_WHAT TO WORK ON_
After locating the line with "1024x572 pixels." in the data that follows, return it and every later line exactly, up to and including the line with "This screenshot has height=812, width=1458.".

_EXCERPTED DATA_
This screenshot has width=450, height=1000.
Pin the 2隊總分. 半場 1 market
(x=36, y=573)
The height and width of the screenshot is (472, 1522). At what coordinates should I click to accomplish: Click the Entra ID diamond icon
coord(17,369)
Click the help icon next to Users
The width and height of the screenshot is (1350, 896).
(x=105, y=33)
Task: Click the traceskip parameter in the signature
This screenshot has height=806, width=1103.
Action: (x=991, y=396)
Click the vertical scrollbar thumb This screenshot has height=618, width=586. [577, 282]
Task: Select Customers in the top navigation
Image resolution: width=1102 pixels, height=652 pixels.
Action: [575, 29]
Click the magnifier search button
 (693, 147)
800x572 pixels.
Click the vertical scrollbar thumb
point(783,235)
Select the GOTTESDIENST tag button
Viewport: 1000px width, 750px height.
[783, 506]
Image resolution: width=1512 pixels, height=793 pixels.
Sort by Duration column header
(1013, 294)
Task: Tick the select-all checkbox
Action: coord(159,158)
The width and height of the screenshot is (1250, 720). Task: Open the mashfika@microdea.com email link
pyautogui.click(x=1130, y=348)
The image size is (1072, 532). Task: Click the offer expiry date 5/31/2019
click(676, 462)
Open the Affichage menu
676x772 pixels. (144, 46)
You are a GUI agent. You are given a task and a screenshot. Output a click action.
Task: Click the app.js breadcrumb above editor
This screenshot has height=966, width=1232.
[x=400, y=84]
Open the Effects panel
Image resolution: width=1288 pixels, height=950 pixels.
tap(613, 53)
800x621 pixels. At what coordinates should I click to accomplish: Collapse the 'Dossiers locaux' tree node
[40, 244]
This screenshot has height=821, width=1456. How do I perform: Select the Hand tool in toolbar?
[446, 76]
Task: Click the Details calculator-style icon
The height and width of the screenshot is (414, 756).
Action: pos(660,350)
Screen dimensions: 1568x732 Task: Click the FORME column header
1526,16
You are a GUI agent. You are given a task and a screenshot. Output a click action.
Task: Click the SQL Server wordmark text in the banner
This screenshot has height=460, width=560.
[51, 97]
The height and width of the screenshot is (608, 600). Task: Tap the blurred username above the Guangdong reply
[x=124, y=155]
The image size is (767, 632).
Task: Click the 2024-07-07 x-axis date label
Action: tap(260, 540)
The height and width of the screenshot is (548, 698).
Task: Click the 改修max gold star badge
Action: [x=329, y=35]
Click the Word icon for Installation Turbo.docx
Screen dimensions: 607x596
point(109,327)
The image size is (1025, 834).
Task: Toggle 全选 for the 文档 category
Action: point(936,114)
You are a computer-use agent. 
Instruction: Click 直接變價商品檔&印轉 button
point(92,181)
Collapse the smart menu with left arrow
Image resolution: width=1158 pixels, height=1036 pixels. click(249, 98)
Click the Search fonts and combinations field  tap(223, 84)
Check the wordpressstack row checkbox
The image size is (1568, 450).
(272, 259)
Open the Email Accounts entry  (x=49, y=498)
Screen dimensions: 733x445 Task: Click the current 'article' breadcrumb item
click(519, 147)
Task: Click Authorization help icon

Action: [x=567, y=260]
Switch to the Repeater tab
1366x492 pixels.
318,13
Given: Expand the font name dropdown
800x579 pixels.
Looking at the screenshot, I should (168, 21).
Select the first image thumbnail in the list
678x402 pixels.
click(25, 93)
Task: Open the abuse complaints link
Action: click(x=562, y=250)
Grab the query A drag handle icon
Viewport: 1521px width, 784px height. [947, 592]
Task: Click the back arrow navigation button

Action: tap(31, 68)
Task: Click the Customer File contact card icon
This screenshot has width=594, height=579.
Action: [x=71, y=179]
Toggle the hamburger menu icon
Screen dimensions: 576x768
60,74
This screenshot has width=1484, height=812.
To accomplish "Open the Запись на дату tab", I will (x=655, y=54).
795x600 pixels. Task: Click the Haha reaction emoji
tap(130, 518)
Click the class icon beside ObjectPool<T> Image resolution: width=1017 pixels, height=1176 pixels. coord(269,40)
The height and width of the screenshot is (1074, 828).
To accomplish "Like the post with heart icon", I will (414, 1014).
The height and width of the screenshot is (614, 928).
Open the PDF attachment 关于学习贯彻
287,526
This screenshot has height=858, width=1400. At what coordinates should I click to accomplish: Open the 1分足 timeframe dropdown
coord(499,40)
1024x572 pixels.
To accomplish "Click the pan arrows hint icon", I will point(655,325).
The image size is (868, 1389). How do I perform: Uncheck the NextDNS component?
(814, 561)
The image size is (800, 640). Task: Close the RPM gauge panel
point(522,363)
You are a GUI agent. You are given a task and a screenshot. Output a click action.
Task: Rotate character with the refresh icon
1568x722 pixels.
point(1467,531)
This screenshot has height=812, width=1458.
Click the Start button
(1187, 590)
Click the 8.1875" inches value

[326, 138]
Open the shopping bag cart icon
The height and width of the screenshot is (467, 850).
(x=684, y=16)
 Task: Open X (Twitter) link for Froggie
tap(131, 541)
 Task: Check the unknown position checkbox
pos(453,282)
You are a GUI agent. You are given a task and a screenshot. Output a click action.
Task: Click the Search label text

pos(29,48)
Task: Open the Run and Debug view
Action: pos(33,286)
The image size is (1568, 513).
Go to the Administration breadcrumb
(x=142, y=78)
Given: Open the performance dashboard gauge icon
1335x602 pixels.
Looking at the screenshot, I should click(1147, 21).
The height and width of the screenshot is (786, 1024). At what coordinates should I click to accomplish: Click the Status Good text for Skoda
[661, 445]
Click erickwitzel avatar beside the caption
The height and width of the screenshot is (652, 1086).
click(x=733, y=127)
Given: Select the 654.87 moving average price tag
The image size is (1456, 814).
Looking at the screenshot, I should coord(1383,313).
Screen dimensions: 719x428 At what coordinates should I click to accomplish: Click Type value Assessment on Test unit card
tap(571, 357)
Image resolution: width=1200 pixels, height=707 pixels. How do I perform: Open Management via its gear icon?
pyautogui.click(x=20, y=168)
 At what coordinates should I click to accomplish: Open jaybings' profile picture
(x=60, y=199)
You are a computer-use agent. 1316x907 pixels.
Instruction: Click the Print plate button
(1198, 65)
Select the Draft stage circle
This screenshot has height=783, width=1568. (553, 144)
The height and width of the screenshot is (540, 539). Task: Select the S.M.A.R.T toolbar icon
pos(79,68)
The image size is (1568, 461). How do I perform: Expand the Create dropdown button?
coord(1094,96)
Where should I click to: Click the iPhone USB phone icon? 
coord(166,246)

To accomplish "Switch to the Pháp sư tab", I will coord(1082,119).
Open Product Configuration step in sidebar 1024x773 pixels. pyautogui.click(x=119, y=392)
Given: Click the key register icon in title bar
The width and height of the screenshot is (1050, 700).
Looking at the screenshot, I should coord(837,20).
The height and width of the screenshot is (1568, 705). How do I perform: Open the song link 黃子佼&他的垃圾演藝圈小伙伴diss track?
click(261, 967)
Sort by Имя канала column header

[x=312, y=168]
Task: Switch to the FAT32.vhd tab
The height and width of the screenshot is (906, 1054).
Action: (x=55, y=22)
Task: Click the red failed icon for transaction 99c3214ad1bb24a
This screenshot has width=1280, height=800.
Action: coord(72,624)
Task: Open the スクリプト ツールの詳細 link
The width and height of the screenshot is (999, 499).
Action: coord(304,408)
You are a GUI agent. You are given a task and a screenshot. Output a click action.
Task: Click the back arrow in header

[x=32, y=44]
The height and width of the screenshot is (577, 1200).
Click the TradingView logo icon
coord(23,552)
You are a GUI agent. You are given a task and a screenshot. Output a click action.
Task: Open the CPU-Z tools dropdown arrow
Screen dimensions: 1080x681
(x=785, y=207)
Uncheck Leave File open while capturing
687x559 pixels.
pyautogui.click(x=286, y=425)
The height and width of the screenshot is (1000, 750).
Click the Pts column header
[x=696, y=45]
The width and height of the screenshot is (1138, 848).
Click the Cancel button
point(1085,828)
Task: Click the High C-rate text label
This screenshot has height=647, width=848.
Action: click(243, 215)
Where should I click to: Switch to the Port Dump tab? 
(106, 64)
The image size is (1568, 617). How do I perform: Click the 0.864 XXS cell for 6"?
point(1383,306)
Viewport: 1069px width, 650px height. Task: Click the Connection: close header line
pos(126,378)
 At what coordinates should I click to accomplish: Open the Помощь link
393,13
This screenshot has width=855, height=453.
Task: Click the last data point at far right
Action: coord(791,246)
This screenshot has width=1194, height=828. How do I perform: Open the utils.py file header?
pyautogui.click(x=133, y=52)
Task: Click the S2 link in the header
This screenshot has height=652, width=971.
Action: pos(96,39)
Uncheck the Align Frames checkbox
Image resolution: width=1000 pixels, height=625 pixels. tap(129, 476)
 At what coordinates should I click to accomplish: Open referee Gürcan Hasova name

_REPLY_
1024x572 pixels.
To accomplish "Click the pan arrows hint icon", I will point(655,325).
The image size is (868, 1389). How do I perform: Uncheck the NextDNS component?
(814, 561)
The image size is (800, 640). Task: Close the RPM gauge panel
point(522,363)
You are a GUI agent. You are given a task and a screenshot. Output a click action.
Task: Rotate character with the refresh icon
1568x722 pixels.
point(1467,531)
This screenshot has height=812, width=1458.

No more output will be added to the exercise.